Items for locating described items:
[Start]
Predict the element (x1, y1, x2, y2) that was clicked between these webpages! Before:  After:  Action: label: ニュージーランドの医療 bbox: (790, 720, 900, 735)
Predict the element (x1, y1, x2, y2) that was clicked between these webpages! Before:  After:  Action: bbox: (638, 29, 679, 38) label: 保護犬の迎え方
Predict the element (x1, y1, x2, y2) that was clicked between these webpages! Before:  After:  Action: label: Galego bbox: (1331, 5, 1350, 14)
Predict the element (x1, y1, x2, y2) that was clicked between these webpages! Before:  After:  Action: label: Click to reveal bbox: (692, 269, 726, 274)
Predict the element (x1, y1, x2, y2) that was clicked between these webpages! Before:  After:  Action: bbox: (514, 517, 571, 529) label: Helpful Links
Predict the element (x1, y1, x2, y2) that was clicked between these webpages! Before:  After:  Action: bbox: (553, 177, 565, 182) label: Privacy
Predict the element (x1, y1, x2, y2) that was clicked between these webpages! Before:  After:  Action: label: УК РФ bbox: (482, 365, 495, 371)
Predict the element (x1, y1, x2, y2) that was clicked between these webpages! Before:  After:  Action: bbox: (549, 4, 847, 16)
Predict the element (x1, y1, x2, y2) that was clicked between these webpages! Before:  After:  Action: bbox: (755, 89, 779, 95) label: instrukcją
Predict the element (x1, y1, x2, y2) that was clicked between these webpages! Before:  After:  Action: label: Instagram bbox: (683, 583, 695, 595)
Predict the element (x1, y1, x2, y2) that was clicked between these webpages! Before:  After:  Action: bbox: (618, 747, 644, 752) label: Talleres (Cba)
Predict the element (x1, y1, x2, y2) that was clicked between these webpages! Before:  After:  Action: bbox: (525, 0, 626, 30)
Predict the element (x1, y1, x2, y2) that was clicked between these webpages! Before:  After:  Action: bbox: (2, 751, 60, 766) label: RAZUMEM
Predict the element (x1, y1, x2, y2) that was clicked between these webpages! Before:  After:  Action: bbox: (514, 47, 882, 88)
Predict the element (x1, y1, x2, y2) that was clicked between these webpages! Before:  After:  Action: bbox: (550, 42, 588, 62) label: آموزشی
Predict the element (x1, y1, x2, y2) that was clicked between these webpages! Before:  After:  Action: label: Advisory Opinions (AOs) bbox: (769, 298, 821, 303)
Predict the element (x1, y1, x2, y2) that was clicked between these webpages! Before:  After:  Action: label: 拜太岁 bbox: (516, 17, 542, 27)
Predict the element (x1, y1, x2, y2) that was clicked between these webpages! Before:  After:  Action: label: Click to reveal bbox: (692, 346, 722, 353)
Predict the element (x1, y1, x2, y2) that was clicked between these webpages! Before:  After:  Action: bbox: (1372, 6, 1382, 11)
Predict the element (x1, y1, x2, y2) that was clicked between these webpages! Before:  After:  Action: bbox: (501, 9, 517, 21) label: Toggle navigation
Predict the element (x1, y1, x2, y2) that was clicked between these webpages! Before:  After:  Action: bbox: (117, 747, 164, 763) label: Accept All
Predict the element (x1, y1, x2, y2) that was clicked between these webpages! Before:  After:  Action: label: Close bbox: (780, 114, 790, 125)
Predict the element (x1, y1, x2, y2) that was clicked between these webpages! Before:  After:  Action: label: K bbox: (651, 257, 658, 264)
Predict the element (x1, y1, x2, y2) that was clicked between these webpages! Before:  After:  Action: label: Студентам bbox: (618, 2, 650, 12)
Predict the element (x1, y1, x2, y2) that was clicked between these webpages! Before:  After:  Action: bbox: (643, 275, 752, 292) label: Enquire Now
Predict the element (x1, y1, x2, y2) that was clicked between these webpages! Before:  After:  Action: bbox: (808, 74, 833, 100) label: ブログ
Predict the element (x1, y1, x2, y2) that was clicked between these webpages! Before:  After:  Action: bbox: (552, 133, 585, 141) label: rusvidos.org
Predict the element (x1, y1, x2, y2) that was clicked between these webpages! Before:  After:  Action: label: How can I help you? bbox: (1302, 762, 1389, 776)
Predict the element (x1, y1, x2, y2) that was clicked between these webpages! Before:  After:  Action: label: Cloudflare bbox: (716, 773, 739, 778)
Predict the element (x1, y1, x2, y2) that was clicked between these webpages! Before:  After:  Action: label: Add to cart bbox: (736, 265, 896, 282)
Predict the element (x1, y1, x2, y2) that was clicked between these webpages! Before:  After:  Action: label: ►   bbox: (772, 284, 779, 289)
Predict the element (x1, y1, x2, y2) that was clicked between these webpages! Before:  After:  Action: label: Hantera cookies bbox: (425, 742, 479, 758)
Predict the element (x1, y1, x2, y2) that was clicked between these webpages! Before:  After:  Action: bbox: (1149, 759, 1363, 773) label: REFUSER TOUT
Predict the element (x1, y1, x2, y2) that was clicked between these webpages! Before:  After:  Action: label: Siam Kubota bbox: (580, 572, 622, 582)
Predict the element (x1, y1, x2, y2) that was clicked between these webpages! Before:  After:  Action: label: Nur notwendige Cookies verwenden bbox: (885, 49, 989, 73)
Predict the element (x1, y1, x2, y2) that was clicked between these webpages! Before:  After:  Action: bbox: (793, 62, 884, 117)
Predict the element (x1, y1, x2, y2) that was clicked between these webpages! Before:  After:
[End]
__Directive__.
Rewrite all of the items above, swapping "webpages" for "web pages" and leaving everything else untouched.

__Right answer__.
Predict the element (x1, y1, x2, y2) that was clicked between these web pages! Before:  After:  Action: label: ニュージーランドの医療 bbox: (790, 720, 900, 735)
Predict the element (x1, y1, x2, y2) that was clicked between these web pages! Before:  After:  Action: bbox: (638, 29, 679, 38) label: 保護犬の迎え方
Predict the element (x1, y1, x2, y2) that was clicked between these web pages! Before:  After:  Action: label: Galego bbox: (1331, 5, 1350, 14)
Predict the element (x1, y1, x2, y2) that was clicked between these web pages! Before:  After:  Action: label: Click to reveal bbox: (692, 269, 726, 274)
Predict the element (x1, y1, x2, y2) that was clicked between these web pages! Before:  After:  Action: bbox: (514, 517, 571, 529) label: Helpful Links
Predict the element (x1, y1, x2, y2) that was clicked between these web pages! Before:  After:  Action: bbox: (553, 177, 565, 182) label: Privacy
Predict the element (x1, y1, x2, y2) that was clicked between these web pages! Before:  After:  Action: label: УК РФ bbox: (482, 365, 495, 371)
Predict the element (x1, y1, x2, y2) that was clicked between these web pages! Before:  After:  Action: bbox: (549, 4, 847, 16)
Predict the element (x1, y1, x2, y2) that was clicked between these web pages! Before:  After:  Action: bbox: (755, 89, 779, 95) label: instrukcją
Predict the element (x1, y1, x2, y2) that was clicked between these web pages! Before:  After:  Action: label: Instagram bbox: (683, 583, 695, 595)
Predict the element (x1, y1, x2, y2) that was clicked between these web pages! Before:  After:  Action: bbox: (618, 747, 644, 752) label: Talleres (Cba)
Predict the element (x1, y1, x2, y2) that was clicked between these web pages! Before:  After:  Action: bbox: (525, 0, 626, 30)
Predict the element (x1, y1, x2, y2) that was clicked between these web pages! Before:  After:  Action: bbox: (2, 751, 60, 766) label: RAZUMEM
Predict the element (x1, y1, x2, y2) that was clicked between these web pages! Before:  After:  Action: bbox: (514, 47, 882, 88)
Predict the element (x1, y1, x2, y2) that was clicked between these web pages! Before:  After:  Action: bbox: (550, 42, 588, 62) label: آموزشی
Predict the element (x1, y1, x2, y2) that was clicked between these web pages! Before:  After:  Action: label: Advisory Opinions (AOs) bbox: (769, 298, 821, 303)
Predict the element (x1, y1, x2, y2) that was clicked between these web pages! Before:  After:  Action: label: 拜太岁 bbox: (516, 17, 542, 27)
Predict the element (x1, y1, x2, y2) that was clicked between these web pages! Before:  After:  Action: label: Click to reveal bbox: (692, 346, 722, 353)
Predict the element (x1, y1, x2, y2) that was clicked between these web pages! Before:  After:  Action: bbox: (1372, 6, 1382, 11)
Predict the element (x1, y1, x2, y2) that was clicked between these web pages! Before:  After:  Action: bbox: (501, 9, 517, 21) label: Toggle navigation
Predict the element (x1, y1, x2, y2) that was clicked between these web pages! Before:  After:  Action: bbox: (117, 747, 164, 763) label: Accept All
Predict the element (x1, y1, x2, y2) that was clicked between these web pages! Before:  After:  Action: label: Close bbox: (780, 114, 790, 125)
Predict the element (x1, y1, x2, y2) that was clicked between these web pages! Before:  After:  Action: label: K bbox: (651, 257, 658, 264)
Predict the element (x1, y1, x2, y2) that was clicked between these web pages! Before:  After:  Action: label: Студентам bbox: (618, 2, 650, 12)
Predict the element (x1, y1, x2, y2) that was clicked between these web pages! Before:  After:  Action: bbox: (643, 275, 752, 292) label: Enquire Now
Predict the element (x1, y1, x2, y2) that was clicked between these web pages! Before:  After:  Action: bbox: (808, 74, 833, 100) label: ブログ
Predict the element (x1, y1, x2, y2) that was clicked between these web pages! Before:  After:  Action: bbox: (552, 133, 585, 141) label: rusvidos.org
Predict the element (x1, y1, x2, y2) that was clicked between these web pages! Before:  After:  Action: label: How can I help you? bbox: (1302, 762, 1389, 776)
Predict the element (x1, y1, x2, y2) that was clicked between these web pages! Before:  After:  Action: label: Cloudflare bbox: (716, 773, 739, 778)
Predict the element (x1, y1, x2, y2) that was clicked between these web pages! Before:  After:  Action: label: Add to cart bbox: (736, 265, 896, 282)
Predict the element (x1, y1, x2, y2) that was clicked between these web pages! Before:  After:  Action: label: ►   bbox: (772, 284, 779, 289)
Predict the element (x1, y1, x2, y2) that was clicked between these web pages! Before:  After:  Action: label: Hantera cookies bbox: (425, 742, 479, 758)
Predict the element (x1, y1, x2, y2) that was clicked between these web pages! Before:  After:  Action: bbox: (1149, 759, 1363, 773) label: REFUSER TOUT
Predict the element (x1, y1, x2, y2) that was clicked between these web pages! Before:  After:  Action: label: Siam Kubota bbox: (580, 572, 622, 582)
Predict the element (x1, y1, x2, y2) that was clicked between these web pages! Before:  After:  Action: label: Nur notwendige Cookies verwenden bbox: (885, 49, 989, 73)
Predict the element (x1, y1, x2, y2) that was clicked between these web pages! Before:  After:  Action: bbox: (793, 62, 884, 117)
Predict the element (x1, y1, x2, y2) that was clicked between these web pages! Before:  After:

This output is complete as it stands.